Pakistan Stock Exchange witnessed mix trend during the outgoing week ended September 22, 2017. BRIndex 100 closed at 4,668.70 points, up 0.97 points or from last week's closing of 4,667.73 points. Average daily volumes stood at 154.333 million shares. BRIndex 30 gained 73.72 points to close at 22,947.44 points with average daily volumes of 105.732 million shares.
Pakistan benchmark KSE-100 index lost 36.99 points to close at 42,750.20 points. Trading activities on the ready counter slightly improved as average daily volumes increased by 8.6 percent to 170.62 million shares as compared to previous week's average of 157.13 million shares. Average daily trading value increased by 3.5 percent to Rs 8.98 billion. The foreign investors remained net buyers of shares worth $0.377 million against a net inflow of $27.7 million recorded during previous week. Total market capitalization increased by Rs 5 billion to Rs 8.883 trillion.

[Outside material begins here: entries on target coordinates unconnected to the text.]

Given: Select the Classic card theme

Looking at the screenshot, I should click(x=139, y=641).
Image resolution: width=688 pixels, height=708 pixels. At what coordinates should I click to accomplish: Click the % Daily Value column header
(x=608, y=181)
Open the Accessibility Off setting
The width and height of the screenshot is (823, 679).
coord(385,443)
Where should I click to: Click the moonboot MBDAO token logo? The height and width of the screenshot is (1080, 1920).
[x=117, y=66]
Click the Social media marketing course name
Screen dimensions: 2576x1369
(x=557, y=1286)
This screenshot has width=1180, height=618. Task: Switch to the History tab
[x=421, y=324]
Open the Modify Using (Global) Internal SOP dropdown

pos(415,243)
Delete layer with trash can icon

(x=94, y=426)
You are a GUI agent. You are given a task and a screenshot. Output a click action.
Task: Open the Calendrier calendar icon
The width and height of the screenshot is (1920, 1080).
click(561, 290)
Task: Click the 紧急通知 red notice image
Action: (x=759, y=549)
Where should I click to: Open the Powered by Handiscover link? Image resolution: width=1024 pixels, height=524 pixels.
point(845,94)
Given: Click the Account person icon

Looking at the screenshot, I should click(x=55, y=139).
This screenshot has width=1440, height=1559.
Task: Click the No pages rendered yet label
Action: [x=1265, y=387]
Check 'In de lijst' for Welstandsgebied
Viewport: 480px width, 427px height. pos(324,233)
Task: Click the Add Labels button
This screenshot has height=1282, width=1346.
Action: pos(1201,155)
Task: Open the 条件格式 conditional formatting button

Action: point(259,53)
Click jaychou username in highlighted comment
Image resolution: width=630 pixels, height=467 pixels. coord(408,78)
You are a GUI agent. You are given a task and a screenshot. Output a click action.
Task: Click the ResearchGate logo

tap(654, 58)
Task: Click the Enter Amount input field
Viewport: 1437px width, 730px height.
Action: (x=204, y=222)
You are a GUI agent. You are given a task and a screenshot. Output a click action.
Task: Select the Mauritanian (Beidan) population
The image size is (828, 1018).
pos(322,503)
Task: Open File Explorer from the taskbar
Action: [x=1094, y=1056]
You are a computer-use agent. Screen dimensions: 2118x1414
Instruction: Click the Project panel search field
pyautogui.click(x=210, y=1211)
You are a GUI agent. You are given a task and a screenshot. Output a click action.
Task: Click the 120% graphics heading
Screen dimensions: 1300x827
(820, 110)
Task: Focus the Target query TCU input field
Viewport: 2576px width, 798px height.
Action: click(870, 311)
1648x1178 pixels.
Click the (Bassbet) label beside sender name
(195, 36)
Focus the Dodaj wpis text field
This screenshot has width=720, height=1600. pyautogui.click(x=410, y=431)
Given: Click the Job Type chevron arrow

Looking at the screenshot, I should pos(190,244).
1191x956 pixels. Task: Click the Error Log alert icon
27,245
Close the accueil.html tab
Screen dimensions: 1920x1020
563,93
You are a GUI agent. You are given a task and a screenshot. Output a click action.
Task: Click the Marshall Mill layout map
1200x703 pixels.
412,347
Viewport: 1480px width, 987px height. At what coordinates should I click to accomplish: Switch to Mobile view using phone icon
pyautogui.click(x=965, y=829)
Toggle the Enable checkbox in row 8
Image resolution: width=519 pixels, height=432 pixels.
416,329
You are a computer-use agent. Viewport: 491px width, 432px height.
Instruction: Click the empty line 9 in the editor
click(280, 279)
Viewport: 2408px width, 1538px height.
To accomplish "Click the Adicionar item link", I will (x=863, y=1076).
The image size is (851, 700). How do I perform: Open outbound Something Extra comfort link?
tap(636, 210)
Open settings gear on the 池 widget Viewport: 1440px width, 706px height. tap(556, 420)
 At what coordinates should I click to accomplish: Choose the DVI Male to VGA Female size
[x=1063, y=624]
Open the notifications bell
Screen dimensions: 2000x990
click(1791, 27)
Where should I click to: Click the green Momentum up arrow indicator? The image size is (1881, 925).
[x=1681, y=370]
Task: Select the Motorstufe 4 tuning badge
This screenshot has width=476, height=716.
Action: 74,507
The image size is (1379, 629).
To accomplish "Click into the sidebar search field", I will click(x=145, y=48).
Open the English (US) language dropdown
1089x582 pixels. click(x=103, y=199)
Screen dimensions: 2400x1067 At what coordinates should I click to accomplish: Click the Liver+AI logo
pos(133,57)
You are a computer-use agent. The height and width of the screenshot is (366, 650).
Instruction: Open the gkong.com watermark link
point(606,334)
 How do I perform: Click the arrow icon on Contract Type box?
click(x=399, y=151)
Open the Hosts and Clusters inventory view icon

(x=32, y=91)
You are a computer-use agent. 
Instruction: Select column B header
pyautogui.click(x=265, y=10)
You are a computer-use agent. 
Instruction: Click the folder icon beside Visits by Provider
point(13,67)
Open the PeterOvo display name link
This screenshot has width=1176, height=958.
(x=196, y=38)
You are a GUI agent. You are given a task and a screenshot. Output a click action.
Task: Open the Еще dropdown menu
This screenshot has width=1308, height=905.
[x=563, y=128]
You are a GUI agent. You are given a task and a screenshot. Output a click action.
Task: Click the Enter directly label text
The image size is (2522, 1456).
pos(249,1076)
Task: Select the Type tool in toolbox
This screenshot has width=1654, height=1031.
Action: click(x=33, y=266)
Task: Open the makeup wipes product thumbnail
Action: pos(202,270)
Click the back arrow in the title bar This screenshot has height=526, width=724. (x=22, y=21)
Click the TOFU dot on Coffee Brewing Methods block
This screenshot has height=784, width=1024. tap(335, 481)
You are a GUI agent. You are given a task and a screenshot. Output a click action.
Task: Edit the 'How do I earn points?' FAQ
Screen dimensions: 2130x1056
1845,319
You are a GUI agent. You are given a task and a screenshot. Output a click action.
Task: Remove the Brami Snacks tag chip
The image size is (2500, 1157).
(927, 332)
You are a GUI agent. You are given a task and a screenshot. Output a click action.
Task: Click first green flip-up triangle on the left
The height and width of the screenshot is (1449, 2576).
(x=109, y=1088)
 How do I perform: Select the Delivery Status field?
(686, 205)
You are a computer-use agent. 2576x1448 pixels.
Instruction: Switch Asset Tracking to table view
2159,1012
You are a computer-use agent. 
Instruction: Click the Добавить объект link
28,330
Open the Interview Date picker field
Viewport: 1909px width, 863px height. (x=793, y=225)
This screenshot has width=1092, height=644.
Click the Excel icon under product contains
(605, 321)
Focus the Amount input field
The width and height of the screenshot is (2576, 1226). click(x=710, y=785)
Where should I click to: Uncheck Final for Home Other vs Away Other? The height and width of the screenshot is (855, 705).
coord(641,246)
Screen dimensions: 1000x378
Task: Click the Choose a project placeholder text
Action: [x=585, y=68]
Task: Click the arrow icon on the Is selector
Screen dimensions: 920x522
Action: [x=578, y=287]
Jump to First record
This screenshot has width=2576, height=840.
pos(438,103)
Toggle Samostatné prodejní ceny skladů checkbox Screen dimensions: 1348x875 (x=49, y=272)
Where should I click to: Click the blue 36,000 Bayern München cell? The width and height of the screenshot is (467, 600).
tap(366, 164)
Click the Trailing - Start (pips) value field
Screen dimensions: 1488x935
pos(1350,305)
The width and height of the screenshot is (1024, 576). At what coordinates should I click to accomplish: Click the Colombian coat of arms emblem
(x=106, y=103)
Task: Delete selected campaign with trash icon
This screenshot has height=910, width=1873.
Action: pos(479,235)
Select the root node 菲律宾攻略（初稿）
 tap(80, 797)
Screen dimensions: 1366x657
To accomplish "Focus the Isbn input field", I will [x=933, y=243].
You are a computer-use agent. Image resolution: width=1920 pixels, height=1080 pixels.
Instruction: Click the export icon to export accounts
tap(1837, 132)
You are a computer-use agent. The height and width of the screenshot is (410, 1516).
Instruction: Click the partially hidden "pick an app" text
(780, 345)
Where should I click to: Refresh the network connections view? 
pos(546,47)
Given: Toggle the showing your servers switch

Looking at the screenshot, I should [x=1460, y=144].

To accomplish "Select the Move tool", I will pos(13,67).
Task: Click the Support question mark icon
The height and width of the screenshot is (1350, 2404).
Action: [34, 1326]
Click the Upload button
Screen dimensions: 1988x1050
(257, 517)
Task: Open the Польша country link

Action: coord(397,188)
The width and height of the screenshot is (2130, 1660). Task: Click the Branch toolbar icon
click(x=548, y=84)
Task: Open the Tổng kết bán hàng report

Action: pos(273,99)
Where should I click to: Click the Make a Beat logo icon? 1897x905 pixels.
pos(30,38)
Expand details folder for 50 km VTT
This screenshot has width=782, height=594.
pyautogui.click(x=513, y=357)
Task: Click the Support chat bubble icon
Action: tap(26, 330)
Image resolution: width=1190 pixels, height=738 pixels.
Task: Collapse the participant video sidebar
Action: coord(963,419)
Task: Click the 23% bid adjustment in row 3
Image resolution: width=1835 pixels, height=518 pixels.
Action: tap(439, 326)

An analyst at AKD Securities said that the KSE-100 index ended flat during the week, losing 37 points or 0.1 percent to close at 42,750. Domestic politics continued to direct market sentiments where LHC's order to make the Model Town report public created pressure. Performance leaders during the week were FFC (7.12 percent), ABL (4.65 percent), MCB (4.42 percent), UBL (3.83 percent) and EFERT (3.38 percent); while laggards included HBL (down 5.37 percent), EFOODS (down 4.40 percent), LUCK (down 3.51 percent), PIOC (down 2.61 percent) and DGKC (down 1.93 percent). An analyst at JS Global Capital said that the positive momentum from last week helped the market record gains during the first three trading days aided by news of US and Pakistan agreeing to resume bilateral talks; however, the bourse failed to sustain the rally as profit taking was witnessed on Thursday over news that the Lahore High Court has ordered the Punjab government to make the Model Town incident report public. There were also media reports circulating during the week that the finance minister has decided to step down from his position. This all coincided with strong technical resistance of the benchmark KSE-100 index at around 43,500, with the index finally closing at 42,750, down 0.1 percent on week-on-week basis). Key sectors that outperformed were Refineries (up 4 percent) and Fertilisers (up 3 percent), whereas sectors that underperformed were Cements (down 3 percent) and Oil & Gas Exploration (down 1 percent). Key buyers were Banks/DFIs with net buying of $2.6 million.
An analyst at Arif Habib Limited said that for the former three days this week, the benchmark KSE-100 index portrayed a continuation of the positive momentum that was witnessed in the prior week, on the back of foreign buying. However, on Thursday and Friday the gains were offset when the market lost 597 points cumulatively primarily on account political uncertainty led by Lahore High Court's order to make the Model Town incident inquiry public coupled with bail able warrants issued against the finance minister. He said the market closed at 42,750 points this week depicting a decline of 37 points. The index saw negative contributions from Banks (100 points) and Cements (91 points). Pressure to the downside was led by HBL (negative contribution of 153 points) on account of a downgrade in its rating by Moody's, LUCK (55 points) and MEBL (48 points). The positive contributions were driven mainly by Fertilisers (148 points) and Food & Personal Care Products (32 points). On scrip wise basis, positive contributions to the bourse came from DAWH (72 points), MCB (70 points) and FFC (59 points). Foreign buying was recorded at $0.4 million (primarily in Fertilisers) during this week. On the domestic front, net selling was led by mutual funds worth of $4.5 million and $3.3 million by brokers.